READING PASSAGE —
::::
Equally important to what’s new is also observing what’s “old,” because the technology has become mature, or it has made it beyond the “early-adopter” stage. This is what I found:

1.       PACS/VNA/Enterprise imaging – Over the past few years, PACS systems have become mature and not much talked about. Most investments by institutions have been with new EMR’s so there has not much left over to upgrade the PACS system. The result is that many hospitals run several years behind in upgrading and/or replacing their PACS, which hurts the most when needing to facilitate new modalities such as the breast tomo (3-D) systems. One is forced to stick with proprietary solutions to make these work and/or using the modality vendor’s workstations to view these.

VNA implementations have also been spotty. Some work rather well, but some have major scaling and synchronization issues between the PACS and VNA. Enterprise imaging was touted the past 2 years as well, but as a result of a lack of orders (see discussion above about POC ultrasound) creating work-arounds, has not really taken off as expected. New features are needed such as radiation dose management, peer reviews, critical results reporting, and sophisticated routing and prefetching, which are solved by using third party “middleware” to resolve these issues.

2.       Blockchain – Using blockchain technology in healthcare has a limited application. The reason is that the bulk of the healthcare information does not lend itself to be stored in a public “ledger.” It is nice that the information cannot be altered, but unless it is completely anonymized (which is still an issue as there can be “hidden information in private data elements, embedded in the pixels, etc.), and made available for research purposes for example, there are not that many uses for this technology. As of now, some limited applications such as physician registries seem to be the only ones that are feasible in the short term.

3.       Cloud solutions – Google, Amazon and Microsoft are the big players in this market, but there are still very few “takers” for this technology. One of the reasons is the continuing press on major hacking events into corporations (500 million records from Marriott hotels is the most recent as of this writing) and reports of ransomware events of hospitals. Even though one could argue that the data is probably safer in the hands of one of the top cloud players than on some server in a local hospital, there is definitely a fear factor.

As an illustration, one of the participants told me that their hospitals cut off all of the external communications, so there is no Internet at all on any hospital PC. I have seen many physicians Googling on their personal devices such as tablet or phone instead, to search for information about certain diseases or cases. Despite the push from Google et al we probably need some real success stories before this becomes mainstream. Note that what I call “private cloud” solutions, which are provided by dedicated medical software vendors, are doing better, especially for replacement of CD image distribution and for allowing patients to access their images.

Overall, there was quite a bit to see and listen to at this year’s RSNA. Because of the weather cutting into my visit, I was barely able to cover everything I wanted to during the week. It was interesting to see how mature image processing techniques suddenly appeared as “major new AI” solutions, how there are still so many in their infancy, which makes me to believe that the immediate impact will be relatively little. I was more excited by new modalities and inexpensive ultrasounds, which will have a major impact. 

I am hoping that next year some vendors will spend more effort going back to some of the basics, providing robust integration and workflow support for the day-to-day operations. We’ll see what will be new next year!
::::
(Stored data)
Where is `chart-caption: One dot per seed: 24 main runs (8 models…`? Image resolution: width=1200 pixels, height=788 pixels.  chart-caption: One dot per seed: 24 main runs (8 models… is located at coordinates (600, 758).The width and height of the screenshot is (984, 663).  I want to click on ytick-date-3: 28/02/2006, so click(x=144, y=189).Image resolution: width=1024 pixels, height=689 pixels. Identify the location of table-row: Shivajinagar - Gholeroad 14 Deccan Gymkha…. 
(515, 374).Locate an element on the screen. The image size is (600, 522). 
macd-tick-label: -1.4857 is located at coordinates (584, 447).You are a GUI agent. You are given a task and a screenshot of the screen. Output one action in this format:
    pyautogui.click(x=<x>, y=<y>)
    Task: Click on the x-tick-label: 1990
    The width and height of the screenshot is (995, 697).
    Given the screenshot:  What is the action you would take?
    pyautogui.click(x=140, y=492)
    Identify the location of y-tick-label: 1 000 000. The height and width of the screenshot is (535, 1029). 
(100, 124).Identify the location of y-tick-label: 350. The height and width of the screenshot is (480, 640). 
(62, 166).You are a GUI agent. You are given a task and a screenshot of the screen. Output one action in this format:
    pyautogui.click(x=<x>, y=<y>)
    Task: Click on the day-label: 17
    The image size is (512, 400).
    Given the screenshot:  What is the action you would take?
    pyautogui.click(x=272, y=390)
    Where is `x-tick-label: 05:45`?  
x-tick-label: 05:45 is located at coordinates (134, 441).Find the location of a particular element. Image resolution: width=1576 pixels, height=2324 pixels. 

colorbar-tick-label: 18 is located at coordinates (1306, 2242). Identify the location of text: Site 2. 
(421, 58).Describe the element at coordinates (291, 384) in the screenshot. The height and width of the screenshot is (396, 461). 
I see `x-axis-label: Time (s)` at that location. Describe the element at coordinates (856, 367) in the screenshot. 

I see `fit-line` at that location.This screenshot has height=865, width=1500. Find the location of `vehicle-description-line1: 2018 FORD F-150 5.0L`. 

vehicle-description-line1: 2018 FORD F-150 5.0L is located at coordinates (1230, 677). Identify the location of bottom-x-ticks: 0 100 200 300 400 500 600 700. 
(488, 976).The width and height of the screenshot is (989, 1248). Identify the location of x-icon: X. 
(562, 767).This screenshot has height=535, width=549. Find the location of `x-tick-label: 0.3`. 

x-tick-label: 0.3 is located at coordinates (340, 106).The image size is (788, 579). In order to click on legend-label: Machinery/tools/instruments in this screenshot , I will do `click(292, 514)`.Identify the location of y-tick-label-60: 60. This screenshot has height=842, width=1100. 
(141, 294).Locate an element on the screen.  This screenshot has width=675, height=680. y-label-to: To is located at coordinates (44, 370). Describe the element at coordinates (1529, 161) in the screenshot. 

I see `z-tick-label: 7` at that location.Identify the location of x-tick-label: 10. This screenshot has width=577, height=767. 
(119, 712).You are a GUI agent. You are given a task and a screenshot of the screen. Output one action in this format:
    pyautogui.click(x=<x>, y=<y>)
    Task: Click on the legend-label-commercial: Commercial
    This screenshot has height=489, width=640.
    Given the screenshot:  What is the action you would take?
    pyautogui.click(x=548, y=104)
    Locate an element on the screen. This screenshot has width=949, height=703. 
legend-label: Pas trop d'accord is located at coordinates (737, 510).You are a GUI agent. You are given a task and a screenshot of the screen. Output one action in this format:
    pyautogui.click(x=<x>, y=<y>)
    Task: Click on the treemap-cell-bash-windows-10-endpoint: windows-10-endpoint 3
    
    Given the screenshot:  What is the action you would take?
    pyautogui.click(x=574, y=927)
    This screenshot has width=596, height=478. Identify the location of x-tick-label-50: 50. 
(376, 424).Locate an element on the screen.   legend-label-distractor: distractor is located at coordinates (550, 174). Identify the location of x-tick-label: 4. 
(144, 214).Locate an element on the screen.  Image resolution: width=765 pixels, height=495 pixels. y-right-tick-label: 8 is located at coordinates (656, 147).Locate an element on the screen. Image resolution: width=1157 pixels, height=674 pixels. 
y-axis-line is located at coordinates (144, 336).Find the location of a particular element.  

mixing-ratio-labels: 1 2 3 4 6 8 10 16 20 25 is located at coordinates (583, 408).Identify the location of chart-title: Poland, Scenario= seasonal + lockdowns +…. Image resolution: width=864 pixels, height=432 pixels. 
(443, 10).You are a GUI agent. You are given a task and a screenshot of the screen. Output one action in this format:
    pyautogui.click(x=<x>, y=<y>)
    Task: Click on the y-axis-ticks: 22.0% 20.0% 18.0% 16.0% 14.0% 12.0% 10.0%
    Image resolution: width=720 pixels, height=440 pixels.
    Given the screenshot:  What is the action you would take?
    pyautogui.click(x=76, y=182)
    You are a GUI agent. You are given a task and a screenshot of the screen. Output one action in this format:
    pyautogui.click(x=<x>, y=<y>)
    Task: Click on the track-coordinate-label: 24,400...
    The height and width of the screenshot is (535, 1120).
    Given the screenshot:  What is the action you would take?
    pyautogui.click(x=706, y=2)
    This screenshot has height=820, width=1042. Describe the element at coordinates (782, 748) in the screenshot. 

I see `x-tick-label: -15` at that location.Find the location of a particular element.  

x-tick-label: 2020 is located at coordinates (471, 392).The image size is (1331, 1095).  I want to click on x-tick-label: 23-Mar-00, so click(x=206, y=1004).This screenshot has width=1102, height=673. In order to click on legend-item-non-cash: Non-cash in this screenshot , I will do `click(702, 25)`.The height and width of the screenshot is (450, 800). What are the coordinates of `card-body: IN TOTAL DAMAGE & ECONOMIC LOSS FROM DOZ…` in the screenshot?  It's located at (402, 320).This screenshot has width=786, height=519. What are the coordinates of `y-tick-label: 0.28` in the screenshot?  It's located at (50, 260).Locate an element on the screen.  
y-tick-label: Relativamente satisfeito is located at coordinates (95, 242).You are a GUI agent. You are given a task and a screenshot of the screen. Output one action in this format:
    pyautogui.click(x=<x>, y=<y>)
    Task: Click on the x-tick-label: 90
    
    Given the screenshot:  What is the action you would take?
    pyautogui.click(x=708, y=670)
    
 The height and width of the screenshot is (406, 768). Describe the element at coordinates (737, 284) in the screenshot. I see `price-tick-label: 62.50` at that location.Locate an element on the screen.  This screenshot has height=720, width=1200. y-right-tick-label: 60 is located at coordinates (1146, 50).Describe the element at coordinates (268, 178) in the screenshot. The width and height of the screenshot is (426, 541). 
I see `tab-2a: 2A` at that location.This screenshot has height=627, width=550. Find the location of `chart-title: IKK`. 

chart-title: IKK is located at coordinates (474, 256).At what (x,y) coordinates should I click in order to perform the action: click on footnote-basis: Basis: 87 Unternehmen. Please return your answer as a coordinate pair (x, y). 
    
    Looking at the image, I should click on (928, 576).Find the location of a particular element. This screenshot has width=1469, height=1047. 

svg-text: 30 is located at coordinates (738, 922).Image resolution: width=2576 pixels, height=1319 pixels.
::::
TASK DIRECTIONS —
In the RSNA report, which three companies are named as the big players in the cloud solutions market?

EXERCISE RESPONSE —
Google, Amazon and Microsoft.